It’s petal-falling season in our town. On cherry-tree-lined streets the slightest of breezes will send delicate pink and white petals all around you in a soft warm tizzy. The petals from the cherry tree in our yard swirl into our open door, persistent, and end up somehow in every room, even in rooms we don’t use, like small worries or memories from a dream. Every year I think of the same thing: The Exile’s Letter by Ezra Pound (or by Li Po and translated from the Chinese by Ezra Pound). It’s foolish to have a favorite poem, of course, but this one has been in my head for years, indelibly, since I first read it. (I know Ezra Pound was a fascist, I understand that, and it does complicate my love for the poem). To be honest, though the whole poem is strange and beautiful, it’s the end that I really love:

And if you ask how I regret that parting?	
It is like the flowers falling at spring’s end,	
                    confused, whirled in a tangle.	
What is the use of talking! And there is no end of talking—	        
There is no end of things in the heart.	
 
I call in the boy,	
Have him sit on his knees to write and seal this,	
And I send it a thousand miles, thinking.

The language and the imagery, though simple, are both so pretty, and the feeling is of such longing and regret. And I love the construction “And I send it a thousand miles, thinking.” I don’t know if there’s a name for it, but I think anything would be beautiful written like this. “I scrubbed the toilet, remembering.” or “I left for work, wondering.” Love it. But it’s this, it’s this: “What is the use of talking! And there is no end of talking—There is no end of things in the heart.” It kills me.

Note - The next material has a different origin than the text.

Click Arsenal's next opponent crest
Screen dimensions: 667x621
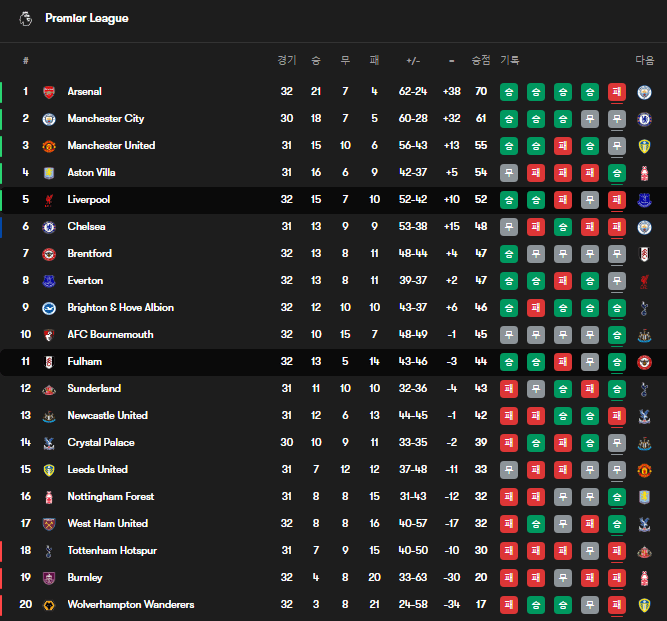pos(644,92)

And as I was thinking about this poem, I remembered another poem that is similarly lodged in my brain for decades, I Know a Man, by Robert Creeley:

As I sd to my   
friend, because I am   
always talking,—John, I

sd, which was not his   
name, the darkness sur-
rounds us, what

can we do against
it, or else, shall we &
why not, buy a goddamn big car,

drive, he sd, for   
christ’s sake, look   
out where yr going.

Perfection. So much spoken in so few words.

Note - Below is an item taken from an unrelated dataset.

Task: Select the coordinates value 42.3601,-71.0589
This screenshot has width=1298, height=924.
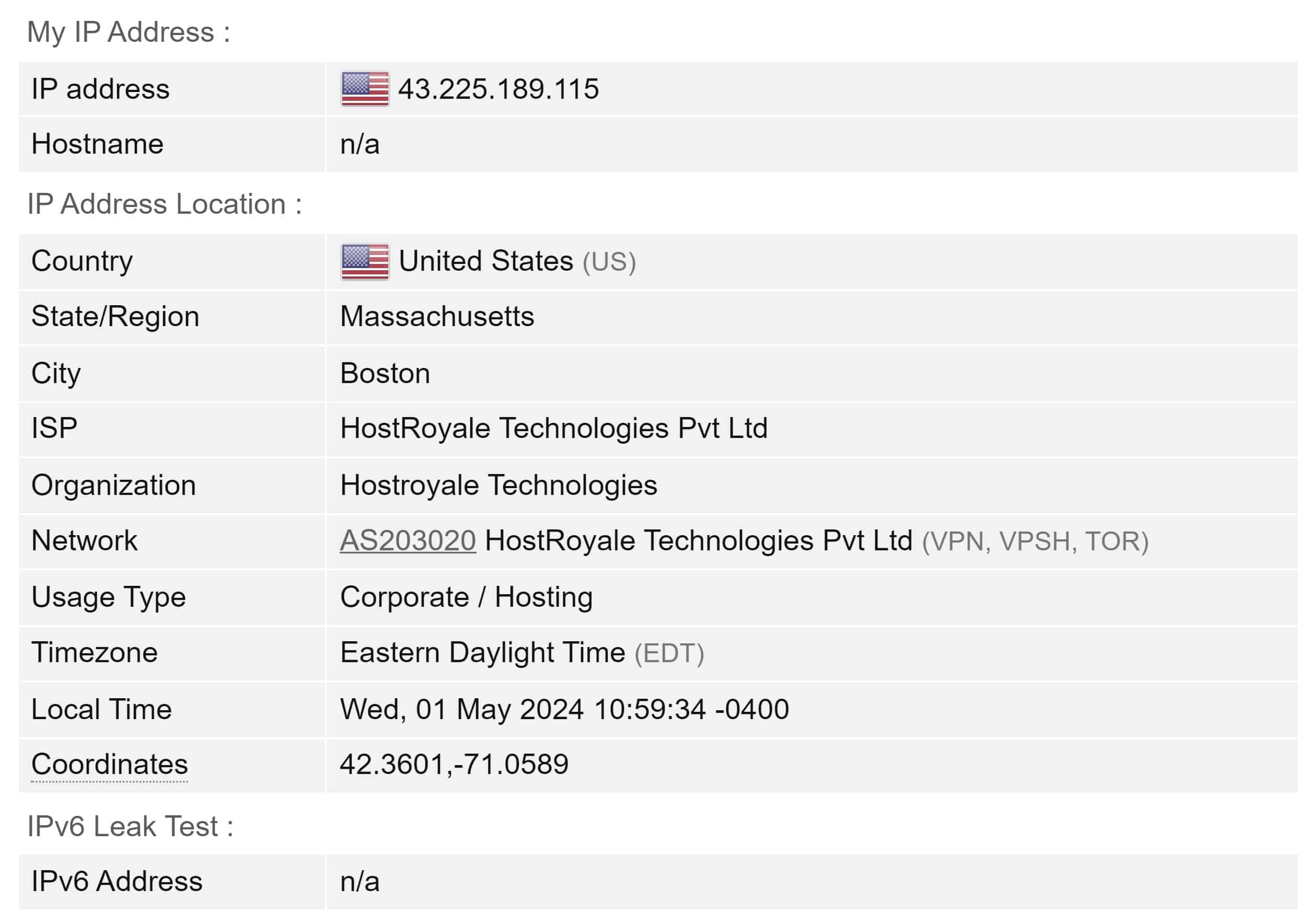Action: click(454, 764)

And then there’s Diary of a Country Priest, the film by Robert Bresson. It’s foolish to have a favorite film, of course, but this one spoke to me as few films have. I’ve written about it before, so allow me to quote myself:

His solemnity and his honesty raise him above the petty bickering of his parishioners. He doesn’t bother to defend himself from their accusations, because his understanding is on a completely different level. When he realizes this he says, beautifully, “I’d discovered with something bordering on joy that I had nothing to say.” I love that. The film is full of unexpectedly beautiful statements like this. His “old master” an odd sort of priest who appears throughout the film, follows a stream of advice with the words, “And now, work. Do little things from day to day while you wait. Little things don’t seem like much, but they bring peace.”

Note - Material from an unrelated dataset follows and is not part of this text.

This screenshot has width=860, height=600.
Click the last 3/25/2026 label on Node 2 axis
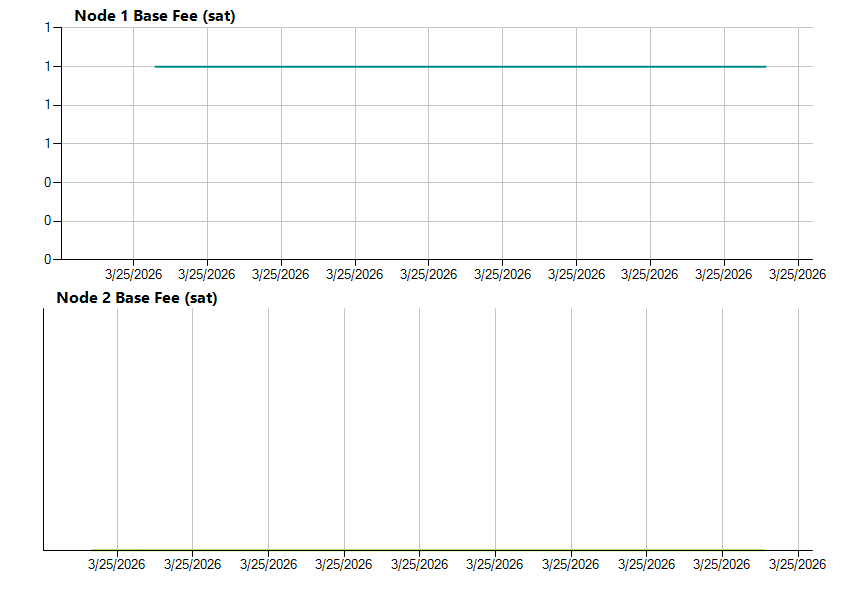click(795, 562)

And I wonder what it is about these poems and films that they’re with me all the time. Why am I so drawn to examinations of talking and not talking? I love to talk, I love to discuss, and banter, and disagree, and agree, and connect, and despair of never connecting, and learn, and share a joke, and share things I love–songs and movies and books, and learn about those things that somebody else loves. I talk too much, there’s no doubt about that, and talking is strangely addictive, once I start, it’s hard for me to stop. It’s been a strange year for a talker. Sometimes I feel like a fizzy bottle of pop that’s been unwisely shaken.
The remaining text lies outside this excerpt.